リニア新幹線下流の魚が心配

長野県はリニア新幹線のトンネル工事が各地で着工・予定されています。私は長野県の環境アセスメント関係の委員をしていることから、「掘削した土砂を置くヤードからの排水を河川に流す際には、河川の環境基準である全亜鉛濃度を測って下さい。」と繰り返し意見してきました。JR側は「土壌汚染項目に全亜鉛がない」との理由で全亜鉛を測らずに流してよいとしているのですが、河川の水質基準に全亜鉛があって、土壌ではなく排水の形態で川に流すのですから、全く理屈が通りません。

それまでは長野支社の担当者が答弁していたので、前回、「本社に持ち帰って社としての方針を示してください。」とお願いしました。昨日の委員会でその結果を尋ねたところ、「全亜鉛は測定しないことに変わりはありません。」とのことでした。

全亜鉛が環境基準になったのは、サケ・マス類は特に幼稚魚において亜鉛の急性毒性をうけやすいからです。

JRには改めて、「今後、工事区下流で全亜鉛が基準を超えた場合、モニタリングしていなければ、貴社の工事が原因ではないと証明できませんから、被害が起こったら無条件で補償するのですか?」と質問しようと思います。おそらく補償は考えていないという回答になると思います。

長野県でニジマス釣りを楽しまれている釣り人の方や、サケ・マス類の遊漁などで生計を立てている方は、工事開始からこれらの魚が減っているなどの異常が起こっていないか、工事以前の状態から記録をとっておくとよいと思います。
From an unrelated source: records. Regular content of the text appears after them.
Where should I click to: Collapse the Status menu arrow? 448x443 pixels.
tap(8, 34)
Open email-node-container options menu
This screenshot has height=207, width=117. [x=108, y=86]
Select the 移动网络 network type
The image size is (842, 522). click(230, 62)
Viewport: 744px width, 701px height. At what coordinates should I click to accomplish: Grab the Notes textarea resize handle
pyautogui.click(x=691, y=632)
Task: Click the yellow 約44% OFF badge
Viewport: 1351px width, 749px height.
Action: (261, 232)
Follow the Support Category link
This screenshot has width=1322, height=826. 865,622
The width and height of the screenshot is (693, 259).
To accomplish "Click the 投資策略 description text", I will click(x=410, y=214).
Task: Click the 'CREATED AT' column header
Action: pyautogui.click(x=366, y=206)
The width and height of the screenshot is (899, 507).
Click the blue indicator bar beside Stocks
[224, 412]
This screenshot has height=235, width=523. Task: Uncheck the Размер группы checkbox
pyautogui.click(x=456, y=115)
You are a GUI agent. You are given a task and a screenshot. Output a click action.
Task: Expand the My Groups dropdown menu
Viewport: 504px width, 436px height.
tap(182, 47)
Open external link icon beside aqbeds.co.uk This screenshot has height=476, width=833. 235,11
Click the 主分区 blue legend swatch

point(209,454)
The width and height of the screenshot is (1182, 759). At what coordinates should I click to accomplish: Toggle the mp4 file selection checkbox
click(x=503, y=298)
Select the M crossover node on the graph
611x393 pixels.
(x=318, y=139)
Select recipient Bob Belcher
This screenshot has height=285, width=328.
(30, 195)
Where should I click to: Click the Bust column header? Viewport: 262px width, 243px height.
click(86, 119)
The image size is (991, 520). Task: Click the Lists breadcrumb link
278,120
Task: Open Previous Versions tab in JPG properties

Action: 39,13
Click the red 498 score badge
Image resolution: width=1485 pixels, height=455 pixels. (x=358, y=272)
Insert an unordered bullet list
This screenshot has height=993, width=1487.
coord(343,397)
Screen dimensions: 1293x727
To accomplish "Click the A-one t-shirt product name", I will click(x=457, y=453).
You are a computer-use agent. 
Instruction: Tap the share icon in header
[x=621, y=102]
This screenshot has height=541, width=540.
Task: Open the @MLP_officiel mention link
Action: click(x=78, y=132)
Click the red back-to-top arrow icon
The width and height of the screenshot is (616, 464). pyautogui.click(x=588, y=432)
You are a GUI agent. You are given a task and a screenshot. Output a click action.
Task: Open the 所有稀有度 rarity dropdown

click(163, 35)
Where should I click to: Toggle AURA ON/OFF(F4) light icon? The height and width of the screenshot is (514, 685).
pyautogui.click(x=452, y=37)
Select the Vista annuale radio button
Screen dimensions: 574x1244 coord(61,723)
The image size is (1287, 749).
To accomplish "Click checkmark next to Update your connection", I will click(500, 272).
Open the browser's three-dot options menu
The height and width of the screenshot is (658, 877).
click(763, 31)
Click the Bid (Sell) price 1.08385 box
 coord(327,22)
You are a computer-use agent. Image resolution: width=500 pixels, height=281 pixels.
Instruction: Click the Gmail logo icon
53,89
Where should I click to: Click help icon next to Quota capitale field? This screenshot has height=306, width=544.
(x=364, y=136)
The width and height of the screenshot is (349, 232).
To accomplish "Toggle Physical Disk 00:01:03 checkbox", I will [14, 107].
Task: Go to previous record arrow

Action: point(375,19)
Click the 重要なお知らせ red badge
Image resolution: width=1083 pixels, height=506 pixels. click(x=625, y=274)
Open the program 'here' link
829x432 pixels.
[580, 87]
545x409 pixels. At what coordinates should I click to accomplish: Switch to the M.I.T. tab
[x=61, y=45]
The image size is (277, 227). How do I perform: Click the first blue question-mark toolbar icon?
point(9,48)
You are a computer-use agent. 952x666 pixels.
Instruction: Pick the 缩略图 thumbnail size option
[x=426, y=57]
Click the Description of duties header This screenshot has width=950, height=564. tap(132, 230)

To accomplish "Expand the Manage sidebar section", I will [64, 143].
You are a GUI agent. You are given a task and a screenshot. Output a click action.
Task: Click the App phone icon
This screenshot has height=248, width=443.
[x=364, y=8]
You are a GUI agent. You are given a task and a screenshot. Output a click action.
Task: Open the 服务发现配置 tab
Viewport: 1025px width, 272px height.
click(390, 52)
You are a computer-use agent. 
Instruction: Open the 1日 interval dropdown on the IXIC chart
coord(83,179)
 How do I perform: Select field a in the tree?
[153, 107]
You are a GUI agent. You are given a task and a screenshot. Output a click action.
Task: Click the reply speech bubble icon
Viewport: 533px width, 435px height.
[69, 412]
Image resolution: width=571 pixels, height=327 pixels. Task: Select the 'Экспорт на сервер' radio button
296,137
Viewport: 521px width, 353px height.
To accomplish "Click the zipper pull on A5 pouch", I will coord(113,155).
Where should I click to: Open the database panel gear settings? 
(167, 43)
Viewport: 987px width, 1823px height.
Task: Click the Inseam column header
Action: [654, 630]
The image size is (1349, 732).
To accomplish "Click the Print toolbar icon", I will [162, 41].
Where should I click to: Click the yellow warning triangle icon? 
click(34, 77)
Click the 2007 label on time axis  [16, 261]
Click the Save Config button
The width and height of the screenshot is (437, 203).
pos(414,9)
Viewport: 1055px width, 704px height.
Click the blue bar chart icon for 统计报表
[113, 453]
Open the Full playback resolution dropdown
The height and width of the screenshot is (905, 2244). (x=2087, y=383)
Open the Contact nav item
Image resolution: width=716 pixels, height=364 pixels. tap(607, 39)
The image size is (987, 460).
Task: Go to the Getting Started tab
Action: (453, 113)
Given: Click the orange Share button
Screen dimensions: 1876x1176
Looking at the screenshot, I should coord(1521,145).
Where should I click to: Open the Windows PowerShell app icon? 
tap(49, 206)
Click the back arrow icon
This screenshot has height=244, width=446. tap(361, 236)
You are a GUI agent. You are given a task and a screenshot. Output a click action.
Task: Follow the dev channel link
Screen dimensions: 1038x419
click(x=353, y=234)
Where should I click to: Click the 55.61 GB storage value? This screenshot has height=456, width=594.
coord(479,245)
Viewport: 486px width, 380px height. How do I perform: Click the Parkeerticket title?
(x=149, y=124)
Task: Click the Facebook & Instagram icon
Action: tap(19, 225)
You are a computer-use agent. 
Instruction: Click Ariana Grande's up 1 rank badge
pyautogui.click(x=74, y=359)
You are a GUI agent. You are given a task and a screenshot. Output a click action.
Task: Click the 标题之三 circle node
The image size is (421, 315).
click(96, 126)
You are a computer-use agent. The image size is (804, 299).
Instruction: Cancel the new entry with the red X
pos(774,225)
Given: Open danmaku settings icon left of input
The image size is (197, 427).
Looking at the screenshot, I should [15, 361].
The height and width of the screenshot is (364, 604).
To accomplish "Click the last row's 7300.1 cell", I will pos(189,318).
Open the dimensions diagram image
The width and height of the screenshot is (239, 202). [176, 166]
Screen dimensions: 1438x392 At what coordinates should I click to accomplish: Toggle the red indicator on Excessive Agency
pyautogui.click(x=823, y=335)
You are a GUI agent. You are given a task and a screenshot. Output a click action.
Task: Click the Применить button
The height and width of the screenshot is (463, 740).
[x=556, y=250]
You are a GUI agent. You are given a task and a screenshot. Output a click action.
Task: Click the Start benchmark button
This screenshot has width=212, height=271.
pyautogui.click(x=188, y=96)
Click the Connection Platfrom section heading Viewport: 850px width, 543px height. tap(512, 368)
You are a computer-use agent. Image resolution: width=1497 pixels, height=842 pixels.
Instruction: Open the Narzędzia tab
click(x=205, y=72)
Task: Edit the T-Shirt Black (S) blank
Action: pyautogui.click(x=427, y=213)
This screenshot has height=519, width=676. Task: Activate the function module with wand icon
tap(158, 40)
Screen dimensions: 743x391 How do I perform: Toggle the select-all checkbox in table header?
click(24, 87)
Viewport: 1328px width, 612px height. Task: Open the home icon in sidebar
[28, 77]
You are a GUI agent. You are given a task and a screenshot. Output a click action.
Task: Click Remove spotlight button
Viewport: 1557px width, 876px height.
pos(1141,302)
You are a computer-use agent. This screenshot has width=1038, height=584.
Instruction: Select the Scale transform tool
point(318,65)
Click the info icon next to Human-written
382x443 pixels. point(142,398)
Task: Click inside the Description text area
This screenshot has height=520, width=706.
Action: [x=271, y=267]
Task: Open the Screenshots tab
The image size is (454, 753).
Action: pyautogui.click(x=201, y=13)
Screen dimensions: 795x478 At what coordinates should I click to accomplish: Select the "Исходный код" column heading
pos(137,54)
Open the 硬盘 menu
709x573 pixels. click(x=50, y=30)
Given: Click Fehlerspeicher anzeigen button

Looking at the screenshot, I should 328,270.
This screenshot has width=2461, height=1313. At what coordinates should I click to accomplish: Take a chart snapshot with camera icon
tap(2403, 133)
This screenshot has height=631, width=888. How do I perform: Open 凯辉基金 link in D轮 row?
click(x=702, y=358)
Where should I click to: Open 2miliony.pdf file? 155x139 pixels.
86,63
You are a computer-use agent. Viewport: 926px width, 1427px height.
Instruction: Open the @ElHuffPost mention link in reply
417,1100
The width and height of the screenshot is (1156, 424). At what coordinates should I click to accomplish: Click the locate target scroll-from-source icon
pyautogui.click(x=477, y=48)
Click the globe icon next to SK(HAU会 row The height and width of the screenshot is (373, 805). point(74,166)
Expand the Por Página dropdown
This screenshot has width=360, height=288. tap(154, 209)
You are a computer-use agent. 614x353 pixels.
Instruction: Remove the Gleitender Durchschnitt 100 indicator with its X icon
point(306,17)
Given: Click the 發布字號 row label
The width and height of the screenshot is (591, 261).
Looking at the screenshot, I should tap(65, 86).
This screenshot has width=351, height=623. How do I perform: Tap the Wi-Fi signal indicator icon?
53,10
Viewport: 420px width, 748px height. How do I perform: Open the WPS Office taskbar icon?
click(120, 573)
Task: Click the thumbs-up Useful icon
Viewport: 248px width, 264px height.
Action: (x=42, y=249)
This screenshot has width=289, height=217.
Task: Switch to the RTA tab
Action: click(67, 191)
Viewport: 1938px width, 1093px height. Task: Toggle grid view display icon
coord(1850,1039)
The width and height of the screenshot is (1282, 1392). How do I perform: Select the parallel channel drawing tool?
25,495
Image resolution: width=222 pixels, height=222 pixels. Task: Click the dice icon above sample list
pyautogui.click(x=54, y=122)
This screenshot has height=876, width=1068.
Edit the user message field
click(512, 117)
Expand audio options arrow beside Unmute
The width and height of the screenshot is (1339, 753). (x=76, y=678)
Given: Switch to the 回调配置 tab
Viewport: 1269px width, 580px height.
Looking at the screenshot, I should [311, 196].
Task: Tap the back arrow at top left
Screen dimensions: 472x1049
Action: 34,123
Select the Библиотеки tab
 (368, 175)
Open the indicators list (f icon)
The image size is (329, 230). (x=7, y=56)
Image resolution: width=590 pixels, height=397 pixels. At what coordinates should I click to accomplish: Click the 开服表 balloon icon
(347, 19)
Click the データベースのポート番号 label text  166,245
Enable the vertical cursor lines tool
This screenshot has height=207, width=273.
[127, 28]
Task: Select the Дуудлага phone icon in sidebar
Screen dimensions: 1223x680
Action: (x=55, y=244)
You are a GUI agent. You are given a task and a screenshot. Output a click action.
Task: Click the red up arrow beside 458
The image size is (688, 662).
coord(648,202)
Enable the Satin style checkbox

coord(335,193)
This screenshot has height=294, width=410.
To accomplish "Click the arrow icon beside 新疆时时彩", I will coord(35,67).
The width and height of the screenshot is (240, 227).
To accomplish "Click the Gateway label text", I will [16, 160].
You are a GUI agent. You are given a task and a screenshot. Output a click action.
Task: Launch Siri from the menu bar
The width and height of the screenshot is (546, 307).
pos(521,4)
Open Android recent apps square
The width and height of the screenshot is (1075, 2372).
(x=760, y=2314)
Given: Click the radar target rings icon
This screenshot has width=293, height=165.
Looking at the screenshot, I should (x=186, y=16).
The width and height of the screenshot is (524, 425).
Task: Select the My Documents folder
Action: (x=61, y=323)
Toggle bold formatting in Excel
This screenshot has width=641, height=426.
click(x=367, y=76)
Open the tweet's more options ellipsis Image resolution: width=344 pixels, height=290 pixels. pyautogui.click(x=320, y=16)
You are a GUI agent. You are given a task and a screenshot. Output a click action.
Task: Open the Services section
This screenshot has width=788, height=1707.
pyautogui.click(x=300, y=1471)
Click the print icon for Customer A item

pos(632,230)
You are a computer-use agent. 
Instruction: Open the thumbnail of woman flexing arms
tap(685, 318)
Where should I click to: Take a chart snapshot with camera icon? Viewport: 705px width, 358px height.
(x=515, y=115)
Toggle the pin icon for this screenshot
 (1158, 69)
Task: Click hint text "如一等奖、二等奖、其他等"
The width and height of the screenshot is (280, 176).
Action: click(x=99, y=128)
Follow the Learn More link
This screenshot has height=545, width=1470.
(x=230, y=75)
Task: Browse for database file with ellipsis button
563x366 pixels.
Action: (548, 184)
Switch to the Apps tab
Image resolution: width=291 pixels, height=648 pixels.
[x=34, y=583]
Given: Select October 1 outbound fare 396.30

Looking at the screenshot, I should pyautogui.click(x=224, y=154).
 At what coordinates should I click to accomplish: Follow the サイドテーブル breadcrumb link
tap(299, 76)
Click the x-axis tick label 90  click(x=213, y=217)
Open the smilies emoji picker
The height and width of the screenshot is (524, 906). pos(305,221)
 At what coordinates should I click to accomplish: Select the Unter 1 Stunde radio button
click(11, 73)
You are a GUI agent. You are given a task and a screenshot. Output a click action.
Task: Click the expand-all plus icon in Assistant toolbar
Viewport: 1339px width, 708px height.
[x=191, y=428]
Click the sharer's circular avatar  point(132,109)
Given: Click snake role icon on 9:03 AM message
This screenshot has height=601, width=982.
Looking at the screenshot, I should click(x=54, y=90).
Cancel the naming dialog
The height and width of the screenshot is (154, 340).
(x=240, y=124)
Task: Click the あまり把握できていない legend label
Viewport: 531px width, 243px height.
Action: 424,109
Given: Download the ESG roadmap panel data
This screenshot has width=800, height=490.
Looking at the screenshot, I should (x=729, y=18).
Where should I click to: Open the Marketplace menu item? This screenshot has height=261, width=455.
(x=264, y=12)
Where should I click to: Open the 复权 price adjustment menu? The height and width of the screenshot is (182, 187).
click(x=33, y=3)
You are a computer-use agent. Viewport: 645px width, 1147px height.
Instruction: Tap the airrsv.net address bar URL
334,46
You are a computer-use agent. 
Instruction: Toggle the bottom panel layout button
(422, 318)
またパックテストなど簡易法でもよいので、特に降雨後の全亜鉛を測っておくとよいと思います。JRは年1回、晴天が続いた低水位期にのみ測定するそうなので、一番影響が出にくいときしか測らないことになります。出やすいのは、ヤードに積んだトンネル掘削土砂に雨が当たって、亜鉛が溶出してそれが排水されるときだと思われます。